(Item-finding records)
- - - - -

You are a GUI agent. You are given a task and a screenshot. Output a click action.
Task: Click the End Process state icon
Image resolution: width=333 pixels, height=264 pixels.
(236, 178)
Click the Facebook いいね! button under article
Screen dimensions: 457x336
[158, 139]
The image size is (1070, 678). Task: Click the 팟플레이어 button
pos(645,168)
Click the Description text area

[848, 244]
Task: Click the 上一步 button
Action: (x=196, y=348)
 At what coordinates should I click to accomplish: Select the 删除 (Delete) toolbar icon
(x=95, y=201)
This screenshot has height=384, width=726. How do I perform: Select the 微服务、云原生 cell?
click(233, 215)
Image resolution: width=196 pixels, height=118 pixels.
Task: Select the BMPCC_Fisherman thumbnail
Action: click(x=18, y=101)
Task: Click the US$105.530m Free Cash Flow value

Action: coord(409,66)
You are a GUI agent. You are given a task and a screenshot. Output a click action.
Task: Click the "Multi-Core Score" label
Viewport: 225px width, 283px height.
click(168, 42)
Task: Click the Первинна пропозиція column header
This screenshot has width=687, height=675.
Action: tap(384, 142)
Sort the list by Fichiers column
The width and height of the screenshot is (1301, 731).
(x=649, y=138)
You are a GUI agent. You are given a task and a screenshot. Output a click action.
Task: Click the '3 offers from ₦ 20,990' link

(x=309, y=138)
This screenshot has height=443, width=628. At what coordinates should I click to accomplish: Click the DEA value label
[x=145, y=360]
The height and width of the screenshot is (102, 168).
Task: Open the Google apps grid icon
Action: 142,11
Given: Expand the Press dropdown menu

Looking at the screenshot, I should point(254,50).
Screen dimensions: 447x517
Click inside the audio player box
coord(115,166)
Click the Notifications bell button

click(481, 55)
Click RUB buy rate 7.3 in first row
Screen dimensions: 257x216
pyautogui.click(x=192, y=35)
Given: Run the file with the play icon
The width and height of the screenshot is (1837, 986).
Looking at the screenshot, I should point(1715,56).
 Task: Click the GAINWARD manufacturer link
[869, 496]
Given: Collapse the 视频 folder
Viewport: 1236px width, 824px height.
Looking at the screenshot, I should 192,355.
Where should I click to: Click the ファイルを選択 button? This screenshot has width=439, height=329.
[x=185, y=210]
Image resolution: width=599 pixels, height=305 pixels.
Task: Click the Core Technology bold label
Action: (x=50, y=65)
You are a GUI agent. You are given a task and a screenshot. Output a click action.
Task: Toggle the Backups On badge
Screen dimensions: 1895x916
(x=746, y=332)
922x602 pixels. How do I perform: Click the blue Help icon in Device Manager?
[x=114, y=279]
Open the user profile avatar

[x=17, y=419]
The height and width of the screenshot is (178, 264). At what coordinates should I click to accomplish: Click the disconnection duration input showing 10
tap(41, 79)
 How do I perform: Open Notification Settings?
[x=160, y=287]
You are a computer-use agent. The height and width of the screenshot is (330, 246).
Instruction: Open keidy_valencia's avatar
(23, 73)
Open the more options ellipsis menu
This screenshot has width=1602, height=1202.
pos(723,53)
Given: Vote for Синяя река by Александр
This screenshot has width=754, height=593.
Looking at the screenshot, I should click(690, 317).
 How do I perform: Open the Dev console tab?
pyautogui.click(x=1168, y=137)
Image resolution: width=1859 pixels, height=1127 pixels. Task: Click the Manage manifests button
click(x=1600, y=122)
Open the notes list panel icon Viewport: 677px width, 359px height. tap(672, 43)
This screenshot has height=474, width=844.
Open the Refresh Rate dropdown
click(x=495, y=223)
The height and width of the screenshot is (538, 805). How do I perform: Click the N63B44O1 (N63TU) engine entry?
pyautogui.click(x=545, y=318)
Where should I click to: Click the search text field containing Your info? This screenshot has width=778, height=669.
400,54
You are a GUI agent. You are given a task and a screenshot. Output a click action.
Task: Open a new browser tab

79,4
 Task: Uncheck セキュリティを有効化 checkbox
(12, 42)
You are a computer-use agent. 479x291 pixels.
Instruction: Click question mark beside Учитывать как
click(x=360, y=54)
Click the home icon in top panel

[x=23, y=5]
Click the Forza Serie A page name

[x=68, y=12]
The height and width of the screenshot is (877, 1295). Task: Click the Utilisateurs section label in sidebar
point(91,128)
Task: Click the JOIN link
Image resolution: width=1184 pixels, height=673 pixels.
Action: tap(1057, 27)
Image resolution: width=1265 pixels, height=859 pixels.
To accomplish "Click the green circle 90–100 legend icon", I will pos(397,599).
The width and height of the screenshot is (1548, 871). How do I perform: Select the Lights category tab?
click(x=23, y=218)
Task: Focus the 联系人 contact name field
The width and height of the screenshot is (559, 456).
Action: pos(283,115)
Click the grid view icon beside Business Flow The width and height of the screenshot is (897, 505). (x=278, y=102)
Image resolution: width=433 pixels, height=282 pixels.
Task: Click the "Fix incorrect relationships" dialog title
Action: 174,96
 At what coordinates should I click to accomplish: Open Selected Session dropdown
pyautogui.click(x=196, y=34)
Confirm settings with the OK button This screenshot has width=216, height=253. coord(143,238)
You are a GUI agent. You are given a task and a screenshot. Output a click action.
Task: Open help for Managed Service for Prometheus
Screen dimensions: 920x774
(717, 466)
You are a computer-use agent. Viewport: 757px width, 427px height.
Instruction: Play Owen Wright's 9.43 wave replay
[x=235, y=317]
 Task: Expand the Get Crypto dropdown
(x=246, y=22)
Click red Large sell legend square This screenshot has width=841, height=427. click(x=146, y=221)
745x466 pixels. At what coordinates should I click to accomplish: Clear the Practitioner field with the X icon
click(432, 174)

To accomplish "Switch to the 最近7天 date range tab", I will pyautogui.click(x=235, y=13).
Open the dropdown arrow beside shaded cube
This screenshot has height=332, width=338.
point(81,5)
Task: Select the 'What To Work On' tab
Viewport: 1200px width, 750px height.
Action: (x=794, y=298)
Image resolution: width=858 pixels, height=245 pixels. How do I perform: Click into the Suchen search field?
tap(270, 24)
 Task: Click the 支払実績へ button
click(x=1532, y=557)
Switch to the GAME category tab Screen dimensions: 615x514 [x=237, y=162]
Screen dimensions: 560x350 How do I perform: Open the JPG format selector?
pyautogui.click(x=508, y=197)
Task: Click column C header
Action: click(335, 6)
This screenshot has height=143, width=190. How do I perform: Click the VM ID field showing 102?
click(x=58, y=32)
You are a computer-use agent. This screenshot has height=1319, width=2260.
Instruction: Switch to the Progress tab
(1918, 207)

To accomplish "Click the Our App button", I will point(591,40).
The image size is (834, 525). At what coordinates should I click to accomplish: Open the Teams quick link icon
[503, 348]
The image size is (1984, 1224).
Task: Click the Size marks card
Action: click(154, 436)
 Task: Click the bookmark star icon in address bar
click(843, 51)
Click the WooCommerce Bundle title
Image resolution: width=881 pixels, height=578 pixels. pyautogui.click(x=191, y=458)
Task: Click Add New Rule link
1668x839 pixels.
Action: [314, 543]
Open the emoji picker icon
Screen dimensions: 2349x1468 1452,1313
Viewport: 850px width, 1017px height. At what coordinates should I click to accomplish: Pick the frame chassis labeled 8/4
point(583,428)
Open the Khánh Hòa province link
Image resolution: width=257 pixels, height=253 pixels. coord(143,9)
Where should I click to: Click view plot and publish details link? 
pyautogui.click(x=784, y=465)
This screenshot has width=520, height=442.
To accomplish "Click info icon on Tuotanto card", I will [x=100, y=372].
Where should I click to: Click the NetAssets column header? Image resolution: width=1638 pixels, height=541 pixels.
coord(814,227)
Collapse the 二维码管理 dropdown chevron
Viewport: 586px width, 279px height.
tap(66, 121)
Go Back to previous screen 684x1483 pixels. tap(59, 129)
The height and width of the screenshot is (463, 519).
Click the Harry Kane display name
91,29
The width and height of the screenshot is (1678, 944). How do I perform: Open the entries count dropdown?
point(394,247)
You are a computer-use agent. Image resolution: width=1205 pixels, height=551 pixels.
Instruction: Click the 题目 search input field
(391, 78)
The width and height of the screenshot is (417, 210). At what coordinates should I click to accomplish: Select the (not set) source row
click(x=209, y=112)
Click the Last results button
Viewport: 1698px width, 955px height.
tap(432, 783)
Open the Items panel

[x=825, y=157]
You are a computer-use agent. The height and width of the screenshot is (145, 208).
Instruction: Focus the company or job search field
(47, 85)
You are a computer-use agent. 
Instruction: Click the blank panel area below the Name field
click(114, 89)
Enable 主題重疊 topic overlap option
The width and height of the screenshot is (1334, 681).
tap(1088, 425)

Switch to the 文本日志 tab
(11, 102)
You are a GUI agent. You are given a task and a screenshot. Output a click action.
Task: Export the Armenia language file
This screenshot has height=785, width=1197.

- - - - -

### [THE REQUEST]
Rewrite the lines between the one holding "Click the Forza Serie A page name" and the one holding "Switch to the GAME", inclusive, with each "field" renamed to "box" and everything else left the same.

### [SOLUTION TO THE PROBLEM]
Click the Forza Serie A page name

[x=68, y=12]
The height and width of the screenshot is (877, 1295). Task: Click the Utilisateurs section label in sidebar
point(91,128)
Task: Click the JOIN link
Image resolution: width=1184 pixels, height=673 pixels.
Action: tap(1057, 27)
Image resolution: width=1265 pixels, height=859 pixels.
To accomplish "Click the green circle 90–100 legend icon", I will pos(397,599).
The width and height of the screenshot is (1548, 871). How do I perform: Select the Lights category tab?
click(x=23, y=218)
Task: Focus the 联系人 contact name box
The width and height of the screenshot is (559, 456).
Action: pos(283,115)
Click the grid view icon beside Business Flow The width and height of the screenshot is (897, 505). (x=278, y=102)
Image resolution: width=433 pixels, height=282 pixels.
Task: Click the "Fix incorrect relationships" dialog title
Action: 174,96
 At what coordinates should I click to accomplish: Open Selected Session dropdown
pyautogui.click(x=196, y=34)
Confirm settings with the OK button This screenshot has width=216, height=253. coord(143,238)
You are a GUI agent. You are given a task and a screenshot. Output a click action.
Task: Open help for Managed Service for Prometheus
Screen dimensions: 920x774
(717, 466)
You are a computer-use agent. Viewport: 757px width, 427px height.
Instruction: Play Owen Wright's 9.43 wave replay
[x=235, y=317]
 Task: Expand the Get Crypto dropdown
(x=246, y=22)
Click red Large sell legend square This screenshot has width=841, height=427. click(x=146, y=221)
745x466 pixels. At what coordinates should I click to accomplish: Clear the Practitioner box with the X icon
click(432, 174)

To accomplish "Switch to the 最近7天 date range tab", I will pyautogui.click(x=235, y=13).
Open the dropdown arrow beside shaded cube
This screenshot has height=332, width=338.
point(81,5)
Task: Select the 'What To Work On' tab
Viewport: 1200px width, 750px height.
Action: (x=794, y=298)
Image resolution: width=858 pixels, height=245 pixels. How do I perform: Click into the Suchen search box?
tap(270, 24)
 Task: Click the 支払実績へ button
click(x=1532, y=557)
Switch to the GAME category tab Screen dimensions: 615x514 [x=237, y=162]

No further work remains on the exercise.